Freedom of Religion and the Limits of Secularism

Posted on May 11, 2011


From a Guest Blogger:

The Fountain of Knowledge?

A case that is about to go before the courts in which a former employee of the BBC is suing for wrongful dismissal appears to test some of the limits of what constitutes a belief worthy of government protection. The man in question, Devan Maistry, claims the Corporation wrongfully dismissed him owing to his beliefs about the purpose of the BBC as regards  ‘promoting cultural interchange and social cohesion’. It is prima facie strikingly odd that Mr. Maistry should ever have been in a position to dictate the purpose of his former employer’s business, especially when the BBC Charter has its purposes set out fairly clearly as:

(a) sustaining citizenship and civil society;

(b) promoting education and learning;

(c) stimulating creativity and cultural excellence;

(d) representing the UK, its nations, regions and communities;

(e) bringing the UK to the world and the world to the UK;

(f) in promoting its other purposes, helping to deliver to the public the benefit of emerging communications technologies and services and, in addition, taking a leading role in the switchover to digital television.

Yet, earlier this year the papers reported how, among other things, belief in climate change might be afforded protection as a kind of philosophical belief or world-view. Now it seems that views about the purpose of an organisation may also be afforded such protection.

Secularists have maintained that religious belief is simply a personal, private choice, and on a par with personal taste: I like blue, you like beige, and neither of us should suggest that the other, under any circumstances, be required to accept different preferences. As long as no one is doing any coercing my beliefs and opinions can be afforded the same protection of the State as yours and I cannot be sacked for believing or not believing in God or for asserting that Richard Wagner was a very nice man.

However, secularists have yet to distinguish meaningfully between personal taste and religious belief. Once this distinction is removed (a state of affairs we are all-too-rapidly approaching) the way is open for tastes and even lightly-held opinions to be treated as of the same magnitude as religious faith. The same goes for deeply-held beliefs about matters that are, to all intents and purposes, of secondary importance. With the best will in the world someone’s personal belief about the purpose of the BBC cannot be afforded the same legal protection as belief in the purpose of mankind. While I do not wish to diminish the loyalty that Mr. Maistry clearly has to his former employer I should be surprised if a doctor would consider him of sound mind in putting his life on the line for a broadcasting provider. Martyrdom for one’s faith, for love and friendship – possibly; for Cbeebies and Jeremy Paxman, I think not.

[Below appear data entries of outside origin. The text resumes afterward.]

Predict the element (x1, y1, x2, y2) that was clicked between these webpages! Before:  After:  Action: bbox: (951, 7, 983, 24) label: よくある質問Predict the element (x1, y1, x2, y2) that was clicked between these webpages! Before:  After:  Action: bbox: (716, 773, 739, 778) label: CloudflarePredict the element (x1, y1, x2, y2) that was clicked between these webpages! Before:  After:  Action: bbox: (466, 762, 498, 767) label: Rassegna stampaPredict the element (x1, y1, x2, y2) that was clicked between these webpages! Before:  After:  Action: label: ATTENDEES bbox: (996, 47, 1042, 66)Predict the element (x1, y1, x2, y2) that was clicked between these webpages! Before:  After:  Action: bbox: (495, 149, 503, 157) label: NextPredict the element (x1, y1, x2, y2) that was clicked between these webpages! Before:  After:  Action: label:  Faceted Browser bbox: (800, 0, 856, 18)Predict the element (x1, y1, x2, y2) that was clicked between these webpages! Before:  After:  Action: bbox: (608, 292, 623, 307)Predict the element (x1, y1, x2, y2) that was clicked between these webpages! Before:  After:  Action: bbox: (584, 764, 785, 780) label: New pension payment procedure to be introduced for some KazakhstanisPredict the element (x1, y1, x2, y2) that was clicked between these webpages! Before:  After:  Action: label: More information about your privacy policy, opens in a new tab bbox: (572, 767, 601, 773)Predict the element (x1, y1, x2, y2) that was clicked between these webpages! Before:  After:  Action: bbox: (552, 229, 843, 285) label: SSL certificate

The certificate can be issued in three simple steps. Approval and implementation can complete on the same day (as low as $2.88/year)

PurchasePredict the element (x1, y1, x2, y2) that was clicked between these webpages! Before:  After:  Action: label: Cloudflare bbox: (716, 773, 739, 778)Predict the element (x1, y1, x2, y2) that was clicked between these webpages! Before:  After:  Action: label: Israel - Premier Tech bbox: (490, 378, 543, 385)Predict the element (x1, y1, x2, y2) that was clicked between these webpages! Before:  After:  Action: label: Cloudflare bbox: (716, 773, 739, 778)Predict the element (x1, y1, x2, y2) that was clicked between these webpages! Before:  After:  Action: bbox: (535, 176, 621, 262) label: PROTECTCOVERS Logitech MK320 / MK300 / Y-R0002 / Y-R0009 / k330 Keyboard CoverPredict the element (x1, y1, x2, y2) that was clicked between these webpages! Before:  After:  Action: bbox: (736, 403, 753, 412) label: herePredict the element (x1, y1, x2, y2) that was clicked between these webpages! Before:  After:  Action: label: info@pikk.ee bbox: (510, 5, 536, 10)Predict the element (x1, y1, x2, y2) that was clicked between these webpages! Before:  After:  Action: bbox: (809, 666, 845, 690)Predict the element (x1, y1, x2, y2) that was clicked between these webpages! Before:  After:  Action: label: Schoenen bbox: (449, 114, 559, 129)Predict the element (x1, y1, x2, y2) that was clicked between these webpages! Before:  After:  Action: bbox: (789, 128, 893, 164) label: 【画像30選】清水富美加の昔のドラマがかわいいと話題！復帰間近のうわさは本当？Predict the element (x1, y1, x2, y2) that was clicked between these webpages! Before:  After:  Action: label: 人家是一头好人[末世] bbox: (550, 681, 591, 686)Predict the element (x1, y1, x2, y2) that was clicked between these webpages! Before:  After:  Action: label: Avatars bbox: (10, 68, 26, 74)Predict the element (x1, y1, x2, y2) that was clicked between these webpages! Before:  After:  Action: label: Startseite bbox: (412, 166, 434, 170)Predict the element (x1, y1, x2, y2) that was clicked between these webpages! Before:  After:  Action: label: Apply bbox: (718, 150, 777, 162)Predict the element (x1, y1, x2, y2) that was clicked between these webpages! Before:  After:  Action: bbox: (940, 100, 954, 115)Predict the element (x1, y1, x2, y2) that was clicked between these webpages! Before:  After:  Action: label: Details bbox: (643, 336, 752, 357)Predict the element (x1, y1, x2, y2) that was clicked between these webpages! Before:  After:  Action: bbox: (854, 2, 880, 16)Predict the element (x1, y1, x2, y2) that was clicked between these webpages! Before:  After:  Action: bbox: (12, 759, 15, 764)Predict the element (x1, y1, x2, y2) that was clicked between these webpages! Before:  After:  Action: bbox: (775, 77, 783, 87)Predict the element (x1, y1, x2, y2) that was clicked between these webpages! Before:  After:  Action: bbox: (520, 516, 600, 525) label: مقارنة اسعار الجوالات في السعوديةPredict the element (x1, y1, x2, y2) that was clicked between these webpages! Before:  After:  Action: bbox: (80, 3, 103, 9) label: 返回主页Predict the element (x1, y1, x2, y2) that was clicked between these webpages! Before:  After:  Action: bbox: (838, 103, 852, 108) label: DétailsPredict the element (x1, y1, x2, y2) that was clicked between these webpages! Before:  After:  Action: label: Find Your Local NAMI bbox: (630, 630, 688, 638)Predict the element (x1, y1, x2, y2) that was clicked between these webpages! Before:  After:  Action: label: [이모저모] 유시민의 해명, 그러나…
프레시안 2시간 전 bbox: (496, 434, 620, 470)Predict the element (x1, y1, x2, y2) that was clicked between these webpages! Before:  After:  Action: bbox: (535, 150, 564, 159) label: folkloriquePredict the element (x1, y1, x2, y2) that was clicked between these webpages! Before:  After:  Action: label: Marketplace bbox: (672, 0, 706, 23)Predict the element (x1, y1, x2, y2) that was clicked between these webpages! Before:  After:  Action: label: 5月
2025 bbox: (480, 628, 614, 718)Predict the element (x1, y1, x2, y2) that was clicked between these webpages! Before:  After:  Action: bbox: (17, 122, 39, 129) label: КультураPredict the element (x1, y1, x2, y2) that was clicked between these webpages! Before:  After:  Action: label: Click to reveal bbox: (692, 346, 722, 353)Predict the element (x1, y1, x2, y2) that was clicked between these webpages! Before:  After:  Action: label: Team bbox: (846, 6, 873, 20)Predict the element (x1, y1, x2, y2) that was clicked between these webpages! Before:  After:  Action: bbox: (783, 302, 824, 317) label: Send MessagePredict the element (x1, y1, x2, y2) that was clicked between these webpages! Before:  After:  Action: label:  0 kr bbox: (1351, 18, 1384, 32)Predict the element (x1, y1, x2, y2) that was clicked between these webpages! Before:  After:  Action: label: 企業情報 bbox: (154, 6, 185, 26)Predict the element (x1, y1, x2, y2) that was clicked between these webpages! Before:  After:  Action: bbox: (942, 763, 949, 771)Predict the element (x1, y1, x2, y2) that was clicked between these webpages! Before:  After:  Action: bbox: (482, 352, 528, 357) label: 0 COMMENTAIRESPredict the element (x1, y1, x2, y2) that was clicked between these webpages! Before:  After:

The truth is that religious beliefs are not of the same order of magnitude or importance as personal opinions about either our planet’s climate or the raison d’être of public institutions. Religious beliefs are, in fact, about truth – truth, indeed, of the utmost importance. That is why it matters to those who hold religious or non-religious beliefs whether or not other people believe as they do. It matters to secularists that I think Christianity is the only true religion and that everyone should practise the faith of the Church. They sincerely believe that Christianity is not the only true religion and that I should join them in their religious indifference and work towards a society in which religion becomes purely a private matter. Beliefs on matters of universal importance deserve protection under the law. But to elevate opinions on such parochial concerns as whether or not a particular institution operating via specific media is doing a good job in promoting ‘cultural interchange’ is, surely, to miss the fact that the BBC is (thankfully) far from being our only provider of information or education, and even further from being our sole source of social cohesion.

Regretfully, I do not think there is any reason to believe this will be the last of a series of rather silly cases regarding protection of beliefs about matters of relatively little importance. Our judiciary still seem to think, in spite of all evidence to the contrary (especially the first paragraph of the BBC’s Charter!), that this is a secular country. We must anticipate many more such cases until secularists can bring themselves to accept that belief and opinion are not one and the same thing. The former certainly needs State protection. The latter is hardly worth losing one’s job over.